BEGIN
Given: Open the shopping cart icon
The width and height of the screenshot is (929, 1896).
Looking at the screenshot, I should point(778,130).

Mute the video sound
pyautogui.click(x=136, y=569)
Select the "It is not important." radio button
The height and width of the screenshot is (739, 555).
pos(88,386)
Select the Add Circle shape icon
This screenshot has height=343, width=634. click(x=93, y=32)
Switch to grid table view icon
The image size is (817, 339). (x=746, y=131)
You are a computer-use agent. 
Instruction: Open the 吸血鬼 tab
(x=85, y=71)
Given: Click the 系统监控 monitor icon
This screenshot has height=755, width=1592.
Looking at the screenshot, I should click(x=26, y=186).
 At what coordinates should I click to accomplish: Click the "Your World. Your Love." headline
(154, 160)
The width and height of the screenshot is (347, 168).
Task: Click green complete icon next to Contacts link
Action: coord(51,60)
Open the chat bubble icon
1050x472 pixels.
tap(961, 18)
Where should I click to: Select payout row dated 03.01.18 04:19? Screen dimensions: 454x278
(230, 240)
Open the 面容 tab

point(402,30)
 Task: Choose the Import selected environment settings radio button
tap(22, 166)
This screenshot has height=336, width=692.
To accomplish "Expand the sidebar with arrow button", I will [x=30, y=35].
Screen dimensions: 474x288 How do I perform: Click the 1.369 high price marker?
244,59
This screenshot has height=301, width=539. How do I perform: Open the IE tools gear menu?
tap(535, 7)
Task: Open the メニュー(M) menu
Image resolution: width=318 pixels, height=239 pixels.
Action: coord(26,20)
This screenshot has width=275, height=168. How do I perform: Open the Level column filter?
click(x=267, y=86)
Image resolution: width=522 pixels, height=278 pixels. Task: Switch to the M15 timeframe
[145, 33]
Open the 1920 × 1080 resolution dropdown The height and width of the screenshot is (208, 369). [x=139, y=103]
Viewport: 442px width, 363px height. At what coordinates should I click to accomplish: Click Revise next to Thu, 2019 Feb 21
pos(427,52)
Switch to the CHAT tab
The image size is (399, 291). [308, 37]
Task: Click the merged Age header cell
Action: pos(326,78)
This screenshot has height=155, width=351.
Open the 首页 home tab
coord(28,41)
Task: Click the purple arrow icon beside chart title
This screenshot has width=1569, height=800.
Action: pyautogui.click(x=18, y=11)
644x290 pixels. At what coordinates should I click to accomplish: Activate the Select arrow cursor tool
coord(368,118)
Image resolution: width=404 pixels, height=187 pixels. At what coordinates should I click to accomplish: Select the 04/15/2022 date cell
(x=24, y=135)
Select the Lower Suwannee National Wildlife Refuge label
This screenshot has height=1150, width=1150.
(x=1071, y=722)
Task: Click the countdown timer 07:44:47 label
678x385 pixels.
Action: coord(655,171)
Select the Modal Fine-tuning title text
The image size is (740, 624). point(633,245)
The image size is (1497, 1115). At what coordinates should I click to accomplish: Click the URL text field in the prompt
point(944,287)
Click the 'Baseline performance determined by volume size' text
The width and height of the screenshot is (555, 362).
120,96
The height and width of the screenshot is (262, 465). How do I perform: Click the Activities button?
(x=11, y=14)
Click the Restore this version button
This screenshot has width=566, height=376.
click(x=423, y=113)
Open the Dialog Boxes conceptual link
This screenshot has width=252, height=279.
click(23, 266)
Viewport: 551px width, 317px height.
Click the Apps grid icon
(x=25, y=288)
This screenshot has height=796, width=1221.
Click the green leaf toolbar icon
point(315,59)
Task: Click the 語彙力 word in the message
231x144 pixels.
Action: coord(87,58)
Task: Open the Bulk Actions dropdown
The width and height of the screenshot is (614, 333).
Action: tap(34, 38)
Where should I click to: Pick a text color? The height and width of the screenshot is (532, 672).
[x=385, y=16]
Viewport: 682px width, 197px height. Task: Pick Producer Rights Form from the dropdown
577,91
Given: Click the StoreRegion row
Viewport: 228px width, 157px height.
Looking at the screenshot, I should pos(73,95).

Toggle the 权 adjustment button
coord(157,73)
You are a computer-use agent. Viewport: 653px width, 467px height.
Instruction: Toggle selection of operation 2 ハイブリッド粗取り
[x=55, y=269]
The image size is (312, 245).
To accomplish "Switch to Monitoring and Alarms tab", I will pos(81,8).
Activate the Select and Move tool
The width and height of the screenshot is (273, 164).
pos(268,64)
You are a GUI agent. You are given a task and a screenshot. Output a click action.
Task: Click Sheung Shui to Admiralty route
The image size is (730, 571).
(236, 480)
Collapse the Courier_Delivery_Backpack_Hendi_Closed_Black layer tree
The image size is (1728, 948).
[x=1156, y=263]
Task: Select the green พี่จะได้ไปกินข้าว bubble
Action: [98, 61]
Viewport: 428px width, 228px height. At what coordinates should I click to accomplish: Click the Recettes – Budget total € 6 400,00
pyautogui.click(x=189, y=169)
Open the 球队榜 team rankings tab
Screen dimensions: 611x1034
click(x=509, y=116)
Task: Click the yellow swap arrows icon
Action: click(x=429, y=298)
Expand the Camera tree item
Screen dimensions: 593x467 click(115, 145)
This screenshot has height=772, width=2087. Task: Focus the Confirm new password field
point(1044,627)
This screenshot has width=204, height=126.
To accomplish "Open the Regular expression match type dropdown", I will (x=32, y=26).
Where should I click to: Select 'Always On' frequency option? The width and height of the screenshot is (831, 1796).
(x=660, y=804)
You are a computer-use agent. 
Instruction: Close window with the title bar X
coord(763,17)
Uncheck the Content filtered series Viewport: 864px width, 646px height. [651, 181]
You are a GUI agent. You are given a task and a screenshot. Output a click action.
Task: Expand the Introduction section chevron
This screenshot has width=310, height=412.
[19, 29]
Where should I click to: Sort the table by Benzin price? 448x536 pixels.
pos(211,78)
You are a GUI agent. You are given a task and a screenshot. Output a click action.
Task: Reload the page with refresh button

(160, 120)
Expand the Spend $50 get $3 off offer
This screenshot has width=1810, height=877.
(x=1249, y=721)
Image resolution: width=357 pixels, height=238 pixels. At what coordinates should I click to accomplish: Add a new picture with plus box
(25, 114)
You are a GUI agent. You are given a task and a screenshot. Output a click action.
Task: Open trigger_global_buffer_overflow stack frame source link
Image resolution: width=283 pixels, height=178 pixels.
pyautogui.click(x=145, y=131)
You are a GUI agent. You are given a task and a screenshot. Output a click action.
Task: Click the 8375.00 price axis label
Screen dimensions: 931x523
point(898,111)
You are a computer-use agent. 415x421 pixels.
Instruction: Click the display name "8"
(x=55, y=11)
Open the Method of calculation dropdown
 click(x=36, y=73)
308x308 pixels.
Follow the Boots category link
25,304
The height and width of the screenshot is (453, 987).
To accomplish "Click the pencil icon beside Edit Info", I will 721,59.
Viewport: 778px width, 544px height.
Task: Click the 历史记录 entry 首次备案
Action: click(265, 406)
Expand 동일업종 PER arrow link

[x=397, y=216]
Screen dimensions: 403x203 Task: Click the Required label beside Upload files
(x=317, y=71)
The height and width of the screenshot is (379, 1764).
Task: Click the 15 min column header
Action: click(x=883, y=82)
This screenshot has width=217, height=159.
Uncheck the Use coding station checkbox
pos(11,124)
END
▸ **Work to complete**:
In your response, reproduce the records exactly, every one.

▸ **Response below**:
Given: Open the shopping cart icon
The width and height of the screenshot is (929, 1896).
Looking at the screenshot, I should point(778,130).

Mute the video sound
pyautogui.click(x=136, y=569)
Select the "It is not important." radio button
The height and width of the screenshot is (739, 555).
pos(88,386)
Select the Add Circle shape icon
This screenshot has height=343, width=634. click(x=93, y=32)
Switch to grid table view icon
The image size is (817, 339). (x=746, y=131)
You are a computer-use agent. 
Instruction: Open the 吸血鬼 tab
(x=85, y=71)
Given: Click the 系统监控 monitor icon
This screenshot has height=755, width=1592.
Looking at the screenshot, I should click(x=26, y=186).
 At what coordinates should I click to accomplish: Click the "Your World. Your Love." headline
(154, 160)
The width and height of the screenshot is (347, 168).
Task: Click green complete icon next to Contacts link
Action: coord(51,60)
Open the chat bubble icon
1050x472 pixels.
tap(961, 18)
Where should I click to: Select payout row dated 03.01.18 04:19? Screen dimensions: 454x278
(230, 240)
Open the 面容 tab

point(402,30)
 Task: Choose the Import selected environment settings radio button
tap(22, 166)
This screenshot has height=336, width=692.
To accomplish "Expand the sidebar with arrow button", I will [x=30, y=35].
Screen dimensions: 474x288 How do I perform: Click the 1.369 high price marker?
244,59
This screenshot has height=301, width=539. How do I perform: Open the IE tools gear menu?
tap(535, 7)
Task: Open the メニュー(M) menu
Image resolution: width=318 pixels, height=239 pixels.
Action: coord(26,20)
This screenshot has width=275, height=168. How do I perform: Open the Level column filter?
click(x=267, y=86)
Image resolution: width=522 pixels, height=278 pixels. Task: Switch to the M15 timeframe
[145, 33]
Open the 1920 × 1080 resolution dropdown The height and width of the screenshot is (208, 369). [x=139, y=103]
Viewport: 442px width, 363px height. At what coordinates should I click to accomplish: Click Revise next to Thu, 2019 Feb 21
pos(427,52)
Switch to the CHAT tab
The image size is (399, 291). [308, 37]
Task: Click the merged Age header cell
Action: pos(326,78)
This screenshot has height=155, width=351.
Open the 首页 home tab
coord(28,41)
Task: Click the purple arrow icon beside chart title
This screenshot has width=1569, height=800.
Action: pyautogui.click(x=18, y=11)
644x290 pixels. At what coordinates should I click to accomplish: Activate the Select arrow cursor tool
coord(368,118)
Image resolution: width=404 pixels, height=187 pixels. At what coordinates should I click to accomplish: Select the 04/15/2022 date cell
(x=24, y=135)
Select the Lower Suwannee National Wildlife Refuge label
This screenshot has height=1150, width=1150.
(x=1071, y=722)
Task: Click the countdown timer 07:44:47 label
678x385 pixels.
Action: coord(655,171)
Select the Modal Fine-tuning title text
The image size is (740, 624). point(633,245)
The image size is (1497, 1115). At what coordinates should I click to accomplish: Click the URL text field in the prompt
point(944,287)
Click the 'Baseline performance determined by volume size' text
The width and height of the screenshot is (555, 362).
120,96
The height and width of the screenshot is (262, 465). How do I perform: Click the Activities button?
(x=11, y=14)
Click the Restore this version button
This screenshot has width=566, height=376.
click(x=423, y=113)
Open the Dialog Boxes conceptual link
This screenshot has width=252, height=279.
click(23, 266)
Viewport: 551px width, 317px height.
Click the Apps grid icon
(x=25, y=288)
This screenshot has height=796, width=1221.
Click the green leaf toolbar icon
point(315,59)
Task: Click the 語彙力 word in the message
231x144 pixels.
Action: coord(87,58)
Task: Open the Bulk Actions dropdown
The width and height of the screenshot is (614, 333).
Action: tap(34, 38)
Where should I click to: Pick a text color? The height and width of the screenshot is (532, 672).
[x=385, y=16]
Viewport: 682px width, 197px height. Task: Pick Producer Rights Form from the dropdown
577,91
Given: Click the StoreRegion row
Viewport: 228px width, 157px height.
Looking at the screenshot, I should pos(73,95).

Toggle the 权 adjustment button
coord(157,73)
You are a computer-use agent. Viewport: 653px width, 467px height.
Instruction: Toggle selection of operation 2 ハイブリッド粗取り
[x=55, y=269]
The image size is (312, 245).
To accomplish "Switch to Monitoring and Alarms tab", I will pos(81,8).
Activate the Select and Move tool
The width and height of the screenshot is (273, 164).
pos(268,64)
You are a GUI agent. You are given a task and a screenshot. Output a click action.
Task: Click Sheung Shui to Admiralty route
The image size is (730, 571).
(236, 480)
Collapse the Courier_Delivery_Backpack_Hendi_Closed_Black layer tree
The image size is (1728, 948).
[x=1156, y=263]
Task: Select the green พี่จะได้ไปกินข้าว bubble
Action: [98, 61]
Viewport: 428px width, 228px height. At what coordinates should I click to accomplish: Click the Recettes – Budget total € 6 400,00
pyautogui.click(x=189, y=169)
Open the 球队榜 team rankings tab
Screen dimensions: 611x1034
click(x=509, y=116)
Task: Click the yellow swap arrows icon
Action: click(x=429, y=298)
Expand the Camera tree item
Screen dimensions: 593x467 click(115, 145)
This screenshot has height=772, width=2087. Task: Focus the Confirm new password field
point(1044,627)
This screenshot has width=204, height=126.
To accomplish "Open the Regular expression match type dropdown", I will (x=32, y=26).
Where should I click to: Select 'Always On' frequency option? The width and height of the screenshot is (831, 1796).
(x=660, y=804)
You are a computer-use agent. 
Instruction: Close window with the title bar X
coord(763,17)
Uncheck the Content filtered series Viewport: 864px width, 646px height. [651, 181]
You are a GUI agent. You are given a task and a screenshot. Output a click action.
Task: Expand the Introduction section chevron
This screenshot has width=310, height=412.
[19, 29]
Where should I click to: Sort the table by Benzin price? 448x536 pixels.
pos(211,78)
You are a GUI agent. You are given a task and a screenshot. Output a click action.
Task: Reload the page with refresh button

(160, 120)
Expand the Spend $50 get $3 off offer
This screenshot has width=1810, height=877.
(x=1249, y=721)
Image resolution: width=357 pixels, height=238 pixels. At what coordinates should I click to accomplish: Add a new picture with plus box
(25, 114)
You are a GUI agent. You are given a task and a screenshot. Output a click action.
Task: Open trigger_global_buffer_overflow stack frame source link
Image resolution: width=283 pixels, height=178 pixels.
pyautogui.click(x=145, y=131)
You are a GUI agent. You are given a task and a screenshot. Output a click action.
Task: Click the 8375.00 price axis label
Screen dimensions: 931x523
point(898,111)
You are a computer-use agent. 415x421 pixels.
Instruction: Click the display name "8"
(x=55, y=11)
Open the Method of calculation dropdown
 click(x=36, y=73)
308x308 pixels.
Follow the Boots category link
25,304
The height and width of the screenshot is (453, 987).
To accomplish "Click the pencil icon beside Edit Info", I will 721,59.
Viewport: 778px width, 544px height.
Task: Click the 历史记录 entry 首次备案
Action: click(265, 406)
Expand 동일업종 PER arrow link

[x=397, y=216]
Screen dimensions: 403x203 Task: Click the Required label beside Upload files
(x=317, y=71)
The height and width of the screenshot is (379, 1764).
Task: Click the 15 min column header
Action: click(x=883, y=82)
This screenshot has width=217, height=159.
Uncheck the Use coding station checkbox
pos(11,124)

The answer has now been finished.